"Pour nous, il ne s’agit point de permettre aux Français de ne pas mettre au monde des enfants qu’ils ne désirent pas mais au contraire de les aider à créer une famille dont il leur appartiendra en propre de fixer l’importance et le rythme d’accroissement en fonction de leurs possibilités. (...) Nous estimons que l’heure est désormais venue de passer de la maternité accidentelle et due souvent au seul hasard, à une maternité consciente et pleinement responsable."
Ainsi s'exprimait, il y a 46 ans, devant l'Assemblée Nationale, le député Lucien Neuwirth, défendant sa conviction que le contrôle des naissances relevait des droits fondamentaux de l'humain-e et promouvant l'accès à la contraception orale pour les femmes qui le désireraient.
Bien que marqué par l'époque et contenant par là-même par des perceptions qui peuvent aujourd'hui nous paraître dépassées, son discours et le vote de loi qu'il a emporté constituent une étape majeure dans l'avancée des droits des femmes.
Lucien Neuwirth s'est éteint la nuit dernière.
La presse salue aujourd'hui, de façon juste et nécessaire, son apport essentiel à une société de progrès, dans laquelle la liberté de choix des individus pour ce qui concerne et leur corps et leurs conditions de vie et leur avenir est une valeur cardinale. Mais il me semble que cette même presse fait, pour une grande partie, un grand contre-sens en désignant Neuwirth comme le "père" de la pilule.
Car ce que disait Neuwirth, c'est justement qu'il n'y a pas d'autorité légitime qui puisse s'exercer sur les femmes et les couples en matière de contrôle des naissances, en dehors de leur libre arbitre. Son projet était anti-patriarcal par essence, allant même jusqu'à préciser le rôle de l'intervention du médecin prescripteur non pas comme un juge de la respectabilité de la décision de recourir à une contraception, mais comme un accompagnant compétent en son domaine et uniquement en son domaine (l'appréhension de la physiologie spécifique de "chaque femme" - et non de LA femme - et la connaissance des produits pharmaceutiques disponibles et de leurs éventuelles contre-indications).

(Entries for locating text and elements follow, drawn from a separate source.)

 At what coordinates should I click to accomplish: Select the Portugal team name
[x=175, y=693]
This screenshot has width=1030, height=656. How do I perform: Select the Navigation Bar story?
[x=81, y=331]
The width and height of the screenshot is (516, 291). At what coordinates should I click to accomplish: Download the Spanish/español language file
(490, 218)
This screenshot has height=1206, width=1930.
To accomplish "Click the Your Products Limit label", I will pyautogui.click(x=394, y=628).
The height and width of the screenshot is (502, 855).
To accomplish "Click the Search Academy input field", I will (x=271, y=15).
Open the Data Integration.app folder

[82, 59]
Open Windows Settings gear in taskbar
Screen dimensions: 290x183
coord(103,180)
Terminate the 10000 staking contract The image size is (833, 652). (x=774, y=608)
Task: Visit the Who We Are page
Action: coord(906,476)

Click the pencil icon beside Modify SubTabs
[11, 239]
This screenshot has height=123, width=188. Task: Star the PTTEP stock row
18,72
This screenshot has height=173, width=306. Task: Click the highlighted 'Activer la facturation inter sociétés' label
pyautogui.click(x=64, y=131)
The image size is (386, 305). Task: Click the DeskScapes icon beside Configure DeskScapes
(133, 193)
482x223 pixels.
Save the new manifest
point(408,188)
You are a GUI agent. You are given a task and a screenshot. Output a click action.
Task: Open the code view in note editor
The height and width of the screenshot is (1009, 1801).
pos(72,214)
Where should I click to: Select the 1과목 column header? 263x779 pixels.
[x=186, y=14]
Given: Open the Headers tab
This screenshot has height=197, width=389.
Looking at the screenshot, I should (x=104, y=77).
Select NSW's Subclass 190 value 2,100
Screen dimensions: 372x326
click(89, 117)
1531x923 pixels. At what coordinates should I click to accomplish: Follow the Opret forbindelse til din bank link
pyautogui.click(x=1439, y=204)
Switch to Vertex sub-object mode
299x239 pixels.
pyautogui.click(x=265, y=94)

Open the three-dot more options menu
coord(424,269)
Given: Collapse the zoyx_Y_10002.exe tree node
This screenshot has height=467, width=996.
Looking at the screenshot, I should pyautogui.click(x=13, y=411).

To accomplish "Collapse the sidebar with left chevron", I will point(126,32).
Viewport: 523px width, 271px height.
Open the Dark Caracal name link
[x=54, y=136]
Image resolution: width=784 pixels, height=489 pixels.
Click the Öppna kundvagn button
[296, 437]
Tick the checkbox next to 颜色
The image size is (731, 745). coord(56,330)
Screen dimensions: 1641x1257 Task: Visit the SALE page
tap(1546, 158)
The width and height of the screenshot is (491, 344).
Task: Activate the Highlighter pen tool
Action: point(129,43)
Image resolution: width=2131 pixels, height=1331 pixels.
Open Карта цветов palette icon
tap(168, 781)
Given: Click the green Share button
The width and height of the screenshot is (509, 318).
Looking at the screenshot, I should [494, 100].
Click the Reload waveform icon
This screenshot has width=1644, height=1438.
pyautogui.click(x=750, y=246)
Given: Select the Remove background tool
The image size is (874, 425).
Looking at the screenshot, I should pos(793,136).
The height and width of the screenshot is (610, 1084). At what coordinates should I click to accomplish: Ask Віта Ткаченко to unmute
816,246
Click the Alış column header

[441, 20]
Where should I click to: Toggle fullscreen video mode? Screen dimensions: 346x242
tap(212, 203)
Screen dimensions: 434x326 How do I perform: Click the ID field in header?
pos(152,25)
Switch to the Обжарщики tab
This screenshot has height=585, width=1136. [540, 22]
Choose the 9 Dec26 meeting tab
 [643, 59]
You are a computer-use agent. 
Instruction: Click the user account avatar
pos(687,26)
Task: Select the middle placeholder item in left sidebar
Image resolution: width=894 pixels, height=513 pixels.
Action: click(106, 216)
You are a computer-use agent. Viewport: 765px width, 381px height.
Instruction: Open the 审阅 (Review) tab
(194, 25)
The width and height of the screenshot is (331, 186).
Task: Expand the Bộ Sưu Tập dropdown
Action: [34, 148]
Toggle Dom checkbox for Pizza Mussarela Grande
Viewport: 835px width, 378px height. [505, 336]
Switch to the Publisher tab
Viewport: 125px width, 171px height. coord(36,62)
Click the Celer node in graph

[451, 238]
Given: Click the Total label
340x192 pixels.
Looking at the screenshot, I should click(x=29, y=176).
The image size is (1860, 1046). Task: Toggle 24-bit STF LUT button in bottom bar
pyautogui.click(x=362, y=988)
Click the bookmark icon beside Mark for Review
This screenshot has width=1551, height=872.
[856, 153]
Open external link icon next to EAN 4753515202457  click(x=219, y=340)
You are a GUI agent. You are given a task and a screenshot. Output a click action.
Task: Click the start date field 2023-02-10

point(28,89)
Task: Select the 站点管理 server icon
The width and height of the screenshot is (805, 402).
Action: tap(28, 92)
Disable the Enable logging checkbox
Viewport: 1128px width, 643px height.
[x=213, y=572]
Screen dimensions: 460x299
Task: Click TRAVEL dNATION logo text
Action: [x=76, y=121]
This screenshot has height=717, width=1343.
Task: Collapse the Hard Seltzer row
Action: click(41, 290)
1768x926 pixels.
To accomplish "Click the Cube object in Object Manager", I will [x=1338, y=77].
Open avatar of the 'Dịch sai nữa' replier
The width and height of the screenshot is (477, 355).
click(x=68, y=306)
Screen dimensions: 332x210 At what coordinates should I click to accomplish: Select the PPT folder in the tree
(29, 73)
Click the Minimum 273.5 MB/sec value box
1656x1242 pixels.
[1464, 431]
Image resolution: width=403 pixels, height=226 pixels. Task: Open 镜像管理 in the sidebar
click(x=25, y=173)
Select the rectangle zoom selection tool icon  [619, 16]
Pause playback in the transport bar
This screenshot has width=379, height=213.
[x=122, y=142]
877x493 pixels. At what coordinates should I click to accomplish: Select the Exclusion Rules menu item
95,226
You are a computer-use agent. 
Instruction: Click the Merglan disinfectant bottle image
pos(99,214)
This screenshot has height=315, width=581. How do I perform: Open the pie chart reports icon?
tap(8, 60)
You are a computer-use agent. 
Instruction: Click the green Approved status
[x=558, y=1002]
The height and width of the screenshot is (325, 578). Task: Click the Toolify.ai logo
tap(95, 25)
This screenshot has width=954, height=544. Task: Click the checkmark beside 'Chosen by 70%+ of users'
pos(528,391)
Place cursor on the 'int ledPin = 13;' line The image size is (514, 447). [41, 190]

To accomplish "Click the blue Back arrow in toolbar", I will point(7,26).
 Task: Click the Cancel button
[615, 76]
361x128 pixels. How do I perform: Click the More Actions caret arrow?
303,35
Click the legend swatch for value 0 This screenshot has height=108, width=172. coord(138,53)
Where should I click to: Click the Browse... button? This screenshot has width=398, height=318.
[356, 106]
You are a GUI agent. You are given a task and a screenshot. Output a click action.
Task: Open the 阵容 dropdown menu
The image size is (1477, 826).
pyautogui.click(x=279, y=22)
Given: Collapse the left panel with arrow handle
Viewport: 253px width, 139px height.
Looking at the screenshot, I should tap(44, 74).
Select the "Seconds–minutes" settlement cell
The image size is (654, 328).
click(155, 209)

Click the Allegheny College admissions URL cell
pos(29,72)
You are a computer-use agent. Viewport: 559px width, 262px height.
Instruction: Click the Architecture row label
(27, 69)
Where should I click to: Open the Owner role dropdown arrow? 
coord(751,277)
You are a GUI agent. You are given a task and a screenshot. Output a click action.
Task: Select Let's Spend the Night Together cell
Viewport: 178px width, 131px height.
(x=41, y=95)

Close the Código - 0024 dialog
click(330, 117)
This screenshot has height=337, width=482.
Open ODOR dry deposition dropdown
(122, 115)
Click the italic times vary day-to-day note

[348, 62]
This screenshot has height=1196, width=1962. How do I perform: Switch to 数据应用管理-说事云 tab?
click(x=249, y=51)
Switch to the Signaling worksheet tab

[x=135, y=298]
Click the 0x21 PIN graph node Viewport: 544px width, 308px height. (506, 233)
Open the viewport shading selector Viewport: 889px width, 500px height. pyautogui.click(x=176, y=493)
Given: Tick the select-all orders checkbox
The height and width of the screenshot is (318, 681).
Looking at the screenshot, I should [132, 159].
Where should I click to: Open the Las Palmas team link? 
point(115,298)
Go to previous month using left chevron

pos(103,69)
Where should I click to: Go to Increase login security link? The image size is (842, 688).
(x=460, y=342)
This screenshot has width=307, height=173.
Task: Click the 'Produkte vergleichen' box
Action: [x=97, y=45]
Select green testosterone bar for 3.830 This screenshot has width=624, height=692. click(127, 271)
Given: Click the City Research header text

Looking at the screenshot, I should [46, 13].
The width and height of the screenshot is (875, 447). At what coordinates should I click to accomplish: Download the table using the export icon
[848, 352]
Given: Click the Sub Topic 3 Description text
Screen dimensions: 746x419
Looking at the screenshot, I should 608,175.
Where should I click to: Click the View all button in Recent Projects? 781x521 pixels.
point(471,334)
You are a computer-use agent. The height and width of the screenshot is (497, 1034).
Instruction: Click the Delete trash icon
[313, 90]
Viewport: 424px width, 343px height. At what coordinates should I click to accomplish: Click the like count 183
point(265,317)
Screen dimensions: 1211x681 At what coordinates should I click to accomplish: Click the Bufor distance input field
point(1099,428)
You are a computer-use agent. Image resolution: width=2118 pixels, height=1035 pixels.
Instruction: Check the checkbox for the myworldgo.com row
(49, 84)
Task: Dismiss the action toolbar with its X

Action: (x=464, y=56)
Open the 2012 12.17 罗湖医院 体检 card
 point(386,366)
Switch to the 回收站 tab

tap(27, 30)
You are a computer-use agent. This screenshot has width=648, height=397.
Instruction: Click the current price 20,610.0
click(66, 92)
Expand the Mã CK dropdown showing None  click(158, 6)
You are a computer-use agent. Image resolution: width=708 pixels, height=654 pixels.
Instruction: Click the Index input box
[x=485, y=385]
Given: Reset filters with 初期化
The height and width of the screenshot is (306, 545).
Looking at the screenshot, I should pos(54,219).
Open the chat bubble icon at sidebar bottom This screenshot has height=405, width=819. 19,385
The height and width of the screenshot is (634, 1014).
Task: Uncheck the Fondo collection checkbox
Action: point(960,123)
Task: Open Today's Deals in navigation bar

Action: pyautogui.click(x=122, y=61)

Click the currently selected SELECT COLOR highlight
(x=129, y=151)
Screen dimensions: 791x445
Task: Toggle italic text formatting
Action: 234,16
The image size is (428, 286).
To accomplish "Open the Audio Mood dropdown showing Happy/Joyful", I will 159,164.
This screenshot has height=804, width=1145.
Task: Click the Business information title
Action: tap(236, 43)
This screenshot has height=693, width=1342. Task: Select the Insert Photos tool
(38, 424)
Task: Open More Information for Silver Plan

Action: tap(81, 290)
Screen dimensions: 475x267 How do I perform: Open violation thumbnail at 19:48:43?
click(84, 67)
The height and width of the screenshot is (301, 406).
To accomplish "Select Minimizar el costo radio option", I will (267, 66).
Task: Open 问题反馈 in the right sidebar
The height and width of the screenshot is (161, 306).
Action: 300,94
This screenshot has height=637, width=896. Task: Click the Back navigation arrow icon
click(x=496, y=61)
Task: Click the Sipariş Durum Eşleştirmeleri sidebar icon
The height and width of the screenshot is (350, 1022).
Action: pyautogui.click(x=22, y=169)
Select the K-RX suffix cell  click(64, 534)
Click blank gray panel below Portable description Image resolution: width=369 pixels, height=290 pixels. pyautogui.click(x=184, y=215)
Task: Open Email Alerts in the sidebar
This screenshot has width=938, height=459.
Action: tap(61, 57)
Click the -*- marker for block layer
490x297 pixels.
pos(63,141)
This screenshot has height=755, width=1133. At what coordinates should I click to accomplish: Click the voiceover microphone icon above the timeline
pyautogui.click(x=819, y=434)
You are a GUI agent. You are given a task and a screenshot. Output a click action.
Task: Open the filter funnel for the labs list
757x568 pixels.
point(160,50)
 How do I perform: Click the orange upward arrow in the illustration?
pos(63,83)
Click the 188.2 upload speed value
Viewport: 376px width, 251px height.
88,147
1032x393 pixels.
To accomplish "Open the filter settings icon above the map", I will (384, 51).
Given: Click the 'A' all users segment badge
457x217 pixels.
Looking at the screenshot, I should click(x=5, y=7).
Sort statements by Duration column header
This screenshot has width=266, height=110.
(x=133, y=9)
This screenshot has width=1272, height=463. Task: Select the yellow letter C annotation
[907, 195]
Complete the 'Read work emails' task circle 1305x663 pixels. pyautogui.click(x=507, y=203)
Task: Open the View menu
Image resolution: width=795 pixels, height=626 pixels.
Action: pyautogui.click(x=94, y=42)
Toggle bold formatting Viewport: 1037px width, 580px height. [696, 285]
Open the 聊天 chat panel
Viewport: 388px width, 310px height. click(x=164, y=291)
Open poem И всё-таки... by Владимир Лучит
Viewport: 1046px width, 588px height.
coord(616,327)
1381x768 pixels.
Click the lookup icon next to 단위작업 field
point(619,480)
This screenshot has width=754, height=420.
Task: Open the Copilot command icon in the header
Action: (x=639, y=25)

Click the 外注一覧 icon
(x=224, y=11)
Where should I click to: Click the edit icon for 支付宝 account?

Lucien Neuwirth croyait à raison en la responsabilité, en la conscience et en la liberté de chaque individu. Il ne se posait pas en "père" des femmes. Il n'était pas le "père" de la pilule. Il en était le promoteur. Il comptait parmi les bâtisseurs d'une société moderne et digne. Il reste l'auteur d'une loi majeure et un acteur engagé du changement qu'elle allait initier.